Opinião

Artigo: Ó abre alas que eu quero passar

Viva, é carnaval! Durante os próximos cinco dias a maioria das pessoas vai se entregar aos braços de Momo, deixando de lado as agruras do dia a dia e só querendo ir atrás de blocos de rua ou trios elétricos. Porém, não podemos deixar de escrever sobre o que ocupará boa parte do tempo da mídia e das redes sociais após os dias de folia. Refiro-me às próximas eleições. Algumas pessoas poderão dizer que ainda faltará muito tempo até outubro, mas quem participa da atividade política sabe que esse tempo voa!

 

Para dar um exemplo, no último fim de semana, o movimento cívico RenovaBR promoveu um treinamento intensivo para os 620 alunas e alunos no módulo avançado de seu curso iniciado em agosto de 2019. Durante quatro dias, participantes de 26 estados puderam assistir a  palestras com especialistas sobre diversos temas com vistas à preparação de futuras candidaturas às prefeituras e câmaras municipais. Ressalte-se que cerca de metade dos presentes não tinha, até então, qualquer filiação partidária.

 

No site do movimento está afirmado: “Se o país é de todos, a política também tem que ser”. Lá também é possível ver um texto que, diante da pergunta “O que é ser comum?”, concluem com a seguinte afirmação: “Por isso, o RenovaBR prepara pessoas comuns para serem políticos fora do comum”. Cito especificamente essa iniciativa, mas diversos outros movimentos cívicos têm trabalhado de forma cada vez mais intensa para criar condições que permitam a inserção de pessoas sem experiência política anterior nas disputas eleitorais. Tenho abordado esse tema no meu site focanaestratégia.com e nas minhas redes sociais, além de alguns artigos publicados nesse espaço.

 

A situação política vivida em nosso país a partir de 2013 apresenta características tais como o crescimento vertiginoso da utilização das mídias e redes sociais nas campanhas, a valorização do protagonismo individual independentemente das estruturas orgânicas, a crítica virulenta ao “politicamente correto”, a contestação da política dita tradicional e de quem a representa na base do “sou contra tudo isso que está aí”. Uma das consequências foi o tsunami que se abateu sobre diversas lideranças políticas históricas e sua substituição por caras novas que representaram, no momento da eleição, a combinação de protesto com renovação.
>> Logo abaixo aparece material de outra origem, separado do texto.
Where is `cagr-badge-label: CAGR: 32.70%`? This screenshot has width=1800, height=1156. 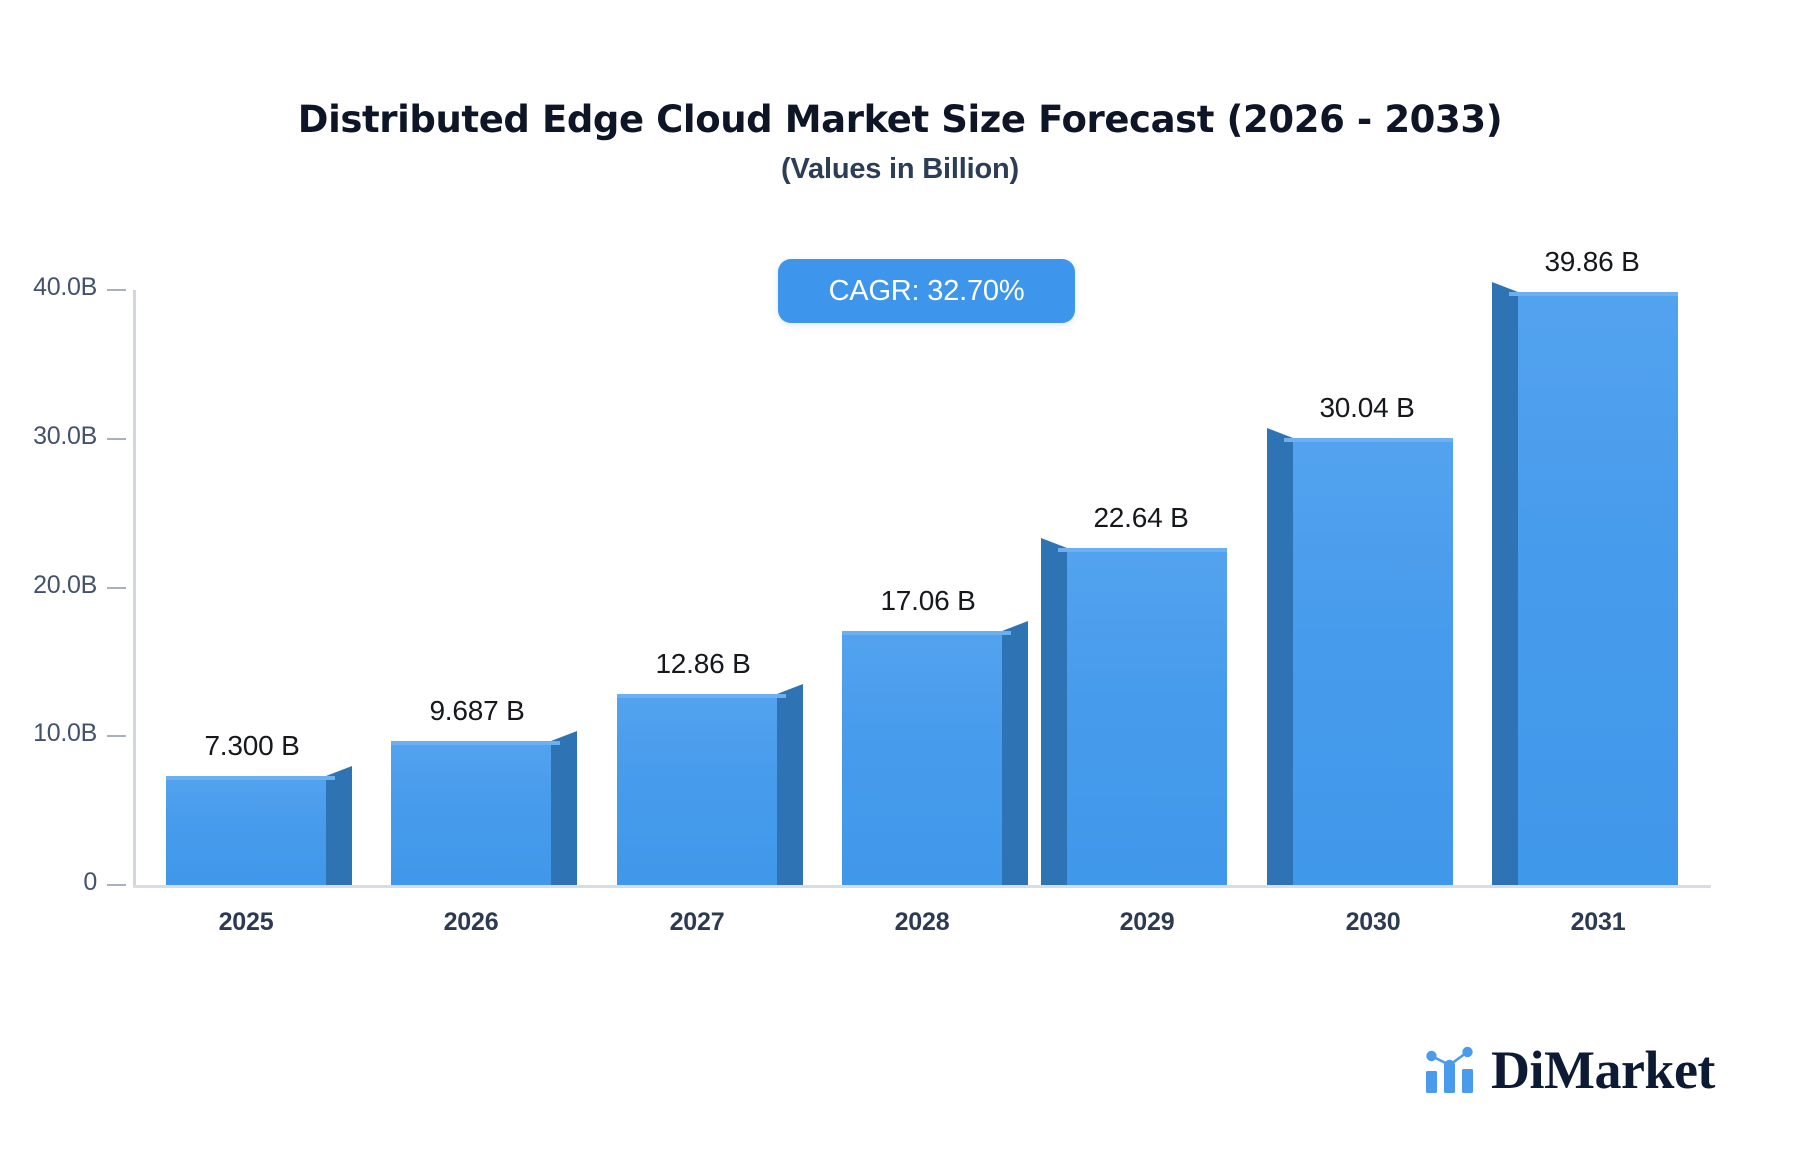 cagr-badge-label: CAGR: 32.70% is located at coordinates (926, 290).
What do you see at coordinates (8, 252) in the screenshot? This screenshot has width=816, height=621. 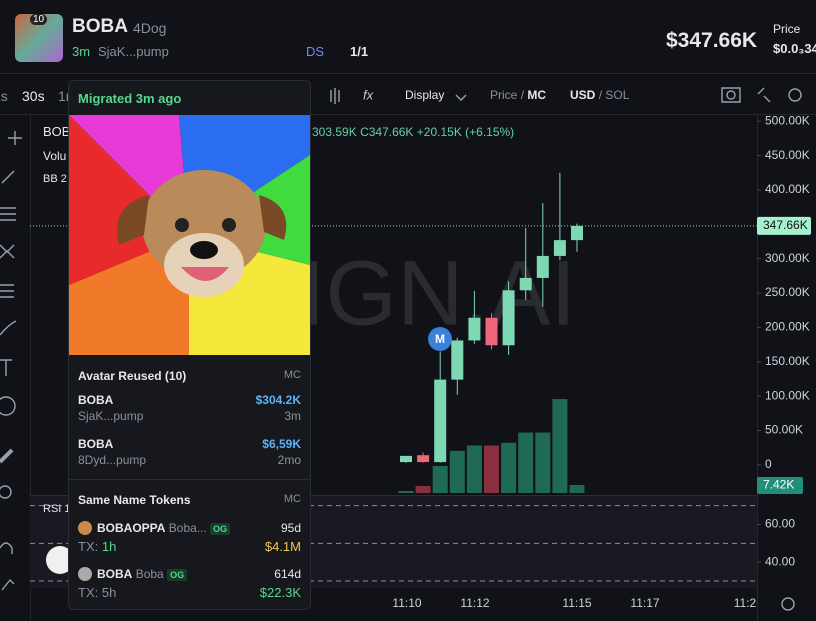 I see `pattern-tool` at bounding box center [8, 252].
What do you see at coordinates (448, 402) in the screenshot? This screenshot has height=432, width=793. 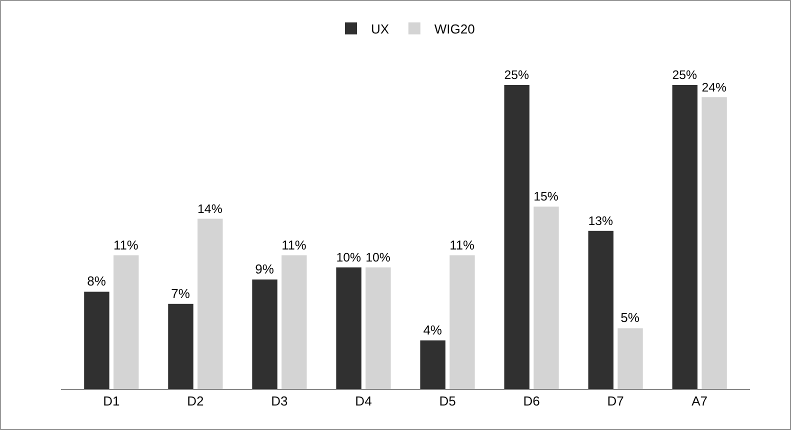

Paralelamente, sob o pretexto de combater a chamada “velha política” acabou-se por, muitas vezes, estimular um sentimento antipolítica.

 

Passados quase 16 meses das últimas eleições e faltando pouco mais de sete meses para as próximas, é possível identificar algumas pequenas mudanças de cenário. Uma delas diz respeito à busca por uma renovação na representação política. Percebe-se certa frustração presente em parcelas do eleitorado com o desempenho, tanto nos executivos quanto nos legislativos, de algumas das candidaturas vitoriosas em 2018 sob a bandeira da renovação. Tal frustação decorre de evidências que demonstram, em muitos casos, a reprodução de velhas práticas em contradição absoluta com as posturas defendidas em suas respectivas campanhas. Isso pode impactar negativamente as candidaturas oriundas desses movimentos, mas por outro lado, tal situação pode ser compensada pela destacada atuação parlamentar de deputados e deputadas federais que ali se formaram. Percebendo essa onda, alguns partidos políticos têm procurado atrair para suas fileiras gente “comum” para disputar as próximas eleições, oferecendo cursos e promovendo seminários com vistas à preparação política dessas pessoas.

 

Nas eleições para as câmaras municipais, estou convencido de que o eleitorado continuará, majoritariamente, votando em nomes de sua preferência ou relacionamento, independentemente de filiação partidária. Porém, o nível de exigência vai aumentar! Não bastará simplesmente dizer “vote em mim porque sou a renovação” ou “vote em mim porque sou preparado”. Quem quiser se eleger precisará criar um grau de empatia com o eleitorado para além da simples menção a bandeiras e propostas. Em tempo de comunicação instantânea, cada vez mais as mensagens curtas e impactantes farão a diferença. Ao lado disso, a percepção por parte do eleitorado que o candidato ou a candidata têm legitimidade para defender as propostas que integram suas plataformas de campanha.

 

É muito positivo ver aumentar o interesse de mais e mais pessoas pela atividade política e sua busca pela melhor qualificação da representação parlamentar. Sem dúvida, estão colocando em prática o verso de Chiquinha Gonzaga que dá título ao artigo.